Saved entries:
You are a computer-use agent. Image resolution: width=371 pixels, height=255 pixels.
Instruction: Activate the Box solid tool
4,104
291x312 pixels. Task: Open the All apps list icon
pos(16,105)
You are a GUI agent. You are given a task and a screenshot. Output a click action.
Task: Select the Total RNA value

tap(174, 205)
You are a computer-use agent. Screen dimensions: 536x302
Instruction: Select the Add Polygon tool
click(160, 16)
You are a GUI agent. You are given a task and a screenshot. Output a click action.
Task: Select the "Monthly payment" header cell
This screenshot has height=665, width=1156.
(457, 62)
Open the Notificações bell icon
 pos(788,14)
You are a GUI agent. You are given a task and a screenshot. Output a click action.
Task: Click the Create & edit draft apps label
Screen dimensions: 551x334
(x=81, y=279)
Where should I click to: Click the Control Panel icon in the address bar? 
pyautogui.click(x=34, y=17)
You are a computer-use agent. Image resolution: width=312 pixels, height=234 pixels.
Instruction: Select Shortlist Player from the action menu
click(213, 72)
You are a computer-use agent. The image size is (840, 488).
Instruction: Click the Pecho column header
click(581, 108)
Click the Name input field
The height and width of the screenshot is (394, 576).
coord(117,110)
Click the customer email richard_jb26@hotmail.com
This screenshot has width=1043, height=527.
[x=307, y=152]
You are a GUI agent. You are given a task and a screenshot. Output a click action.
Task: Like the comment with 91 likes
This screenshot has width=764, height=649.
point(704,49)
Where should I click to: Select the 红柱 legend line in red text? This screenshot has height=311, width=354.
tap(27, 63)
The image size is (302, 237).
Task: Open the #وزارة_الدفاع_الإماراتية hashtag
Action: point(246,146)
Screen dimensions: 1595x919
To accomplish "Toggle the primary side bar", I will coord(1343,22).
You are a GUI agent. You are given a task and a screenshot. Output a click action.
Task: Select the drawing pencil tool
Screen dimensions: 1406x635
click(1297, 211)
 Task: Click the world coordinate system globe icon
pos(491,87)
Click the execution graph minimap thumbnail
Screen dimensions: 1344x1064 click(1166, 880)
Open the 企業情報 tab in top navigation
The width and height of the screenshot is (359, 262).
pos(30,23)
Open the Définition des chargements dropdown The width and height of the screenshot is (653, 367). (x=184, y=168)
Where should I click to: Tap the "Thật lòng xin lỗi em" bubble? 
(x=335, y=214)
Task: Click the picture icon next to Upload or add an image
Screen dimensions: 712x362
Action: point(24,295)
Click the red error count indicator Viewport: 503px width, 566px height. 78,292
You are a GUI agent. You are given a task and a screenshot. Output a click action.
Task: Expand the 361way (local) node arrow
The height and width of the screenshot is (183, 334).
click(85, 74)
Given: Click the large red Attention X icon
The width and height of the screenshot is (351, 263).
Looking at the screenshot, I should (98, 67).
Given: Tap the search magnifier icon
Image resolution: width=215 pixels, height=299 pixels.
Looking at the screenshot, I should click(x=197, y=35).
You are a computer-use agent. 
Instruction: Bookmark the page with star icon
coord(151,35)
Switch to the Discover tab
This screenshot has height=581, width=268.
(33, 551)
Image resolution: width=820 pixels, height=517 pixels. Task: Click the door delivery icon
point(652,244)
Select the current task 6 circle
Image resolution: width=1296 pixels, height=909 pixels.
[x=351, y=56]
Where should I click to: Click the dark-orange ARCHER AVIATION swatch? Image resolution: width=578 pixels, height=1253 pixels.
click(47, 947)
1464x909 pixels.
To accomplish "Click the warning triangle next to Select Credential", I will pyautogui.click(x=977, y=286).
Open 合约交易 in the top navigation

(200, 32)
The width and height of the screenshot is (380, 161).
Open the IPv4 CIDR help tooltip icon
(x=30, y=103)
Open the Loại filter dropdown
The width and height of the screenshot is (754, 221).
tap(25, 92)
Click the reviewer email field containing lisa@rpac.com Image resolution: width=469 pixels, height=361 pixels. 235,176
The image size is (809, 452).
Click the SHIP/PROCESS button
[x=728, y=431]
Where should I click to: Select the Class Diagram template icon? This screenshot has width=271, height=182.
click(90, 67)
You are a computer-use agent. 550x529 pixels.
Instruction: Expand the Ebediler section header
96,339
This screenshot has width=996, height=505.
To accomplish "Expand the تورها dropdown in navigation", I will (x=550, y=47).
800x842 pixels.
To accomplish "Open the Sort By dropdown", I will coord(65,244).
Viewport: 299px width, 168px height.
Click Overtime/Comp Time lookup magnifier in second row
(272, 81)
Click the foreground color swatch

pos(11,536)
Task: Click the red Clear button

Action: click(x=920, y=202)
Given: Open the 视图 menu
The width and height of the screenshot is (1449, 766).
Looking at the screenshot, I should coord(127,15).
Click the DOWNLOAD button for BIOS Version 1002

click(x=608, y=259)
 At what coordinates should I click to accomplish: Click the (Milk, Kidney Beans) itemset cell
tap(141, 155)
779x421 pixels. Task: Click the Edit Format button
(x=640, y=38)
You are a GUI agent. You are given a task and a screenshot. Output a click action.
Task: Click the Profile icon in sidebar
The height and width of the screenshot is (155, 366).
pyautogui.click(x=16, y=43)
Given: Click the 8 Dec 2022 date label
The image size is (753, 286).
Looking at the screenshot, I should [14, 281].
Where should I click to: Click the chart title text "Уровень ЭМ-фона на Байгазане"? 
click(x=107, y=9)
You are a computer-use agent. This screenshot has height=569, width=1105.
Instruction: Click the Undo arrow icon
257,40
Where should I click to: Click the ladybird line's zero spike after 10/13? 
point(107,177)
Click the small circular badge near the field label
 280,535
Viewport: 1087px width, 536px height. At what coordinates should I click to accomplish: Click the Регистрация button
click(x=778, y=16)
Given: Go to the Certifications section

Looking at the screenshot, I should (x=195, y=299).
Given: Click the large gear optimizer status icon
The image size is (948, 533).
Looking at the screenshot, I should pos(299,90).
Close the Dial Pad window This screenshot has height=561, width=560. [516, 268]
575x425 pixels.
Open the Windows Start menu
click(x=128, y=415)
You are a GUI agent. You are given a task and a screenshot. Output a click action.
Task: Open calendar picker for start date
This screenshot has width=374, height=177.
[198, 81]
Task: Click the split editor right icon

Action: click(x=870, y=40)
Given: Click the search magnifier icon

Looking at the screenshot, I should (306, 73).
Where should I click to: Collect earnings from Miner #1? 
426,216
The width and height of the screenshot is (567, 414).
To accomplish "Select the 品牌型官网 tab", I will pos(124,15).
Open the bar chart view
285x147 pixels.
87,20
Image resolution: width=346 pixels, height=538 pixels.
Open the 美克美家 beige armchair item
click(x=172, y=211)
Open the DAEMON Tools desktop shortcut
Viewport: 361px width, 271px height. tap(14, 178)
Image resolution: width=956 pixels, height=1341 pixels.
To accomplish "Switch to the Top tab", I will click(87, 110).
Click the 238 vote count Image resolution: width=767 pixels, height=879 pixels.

▶ Task goal: Go line by line through the data, copying each one that contains the word "email".

▶ Your response:
Click the customer email richard_jb26@hotmail.com
Click the reviewer email field containing lisa@rpac.com Image resolution: width=469 pixels, height=361 pixels. 235,176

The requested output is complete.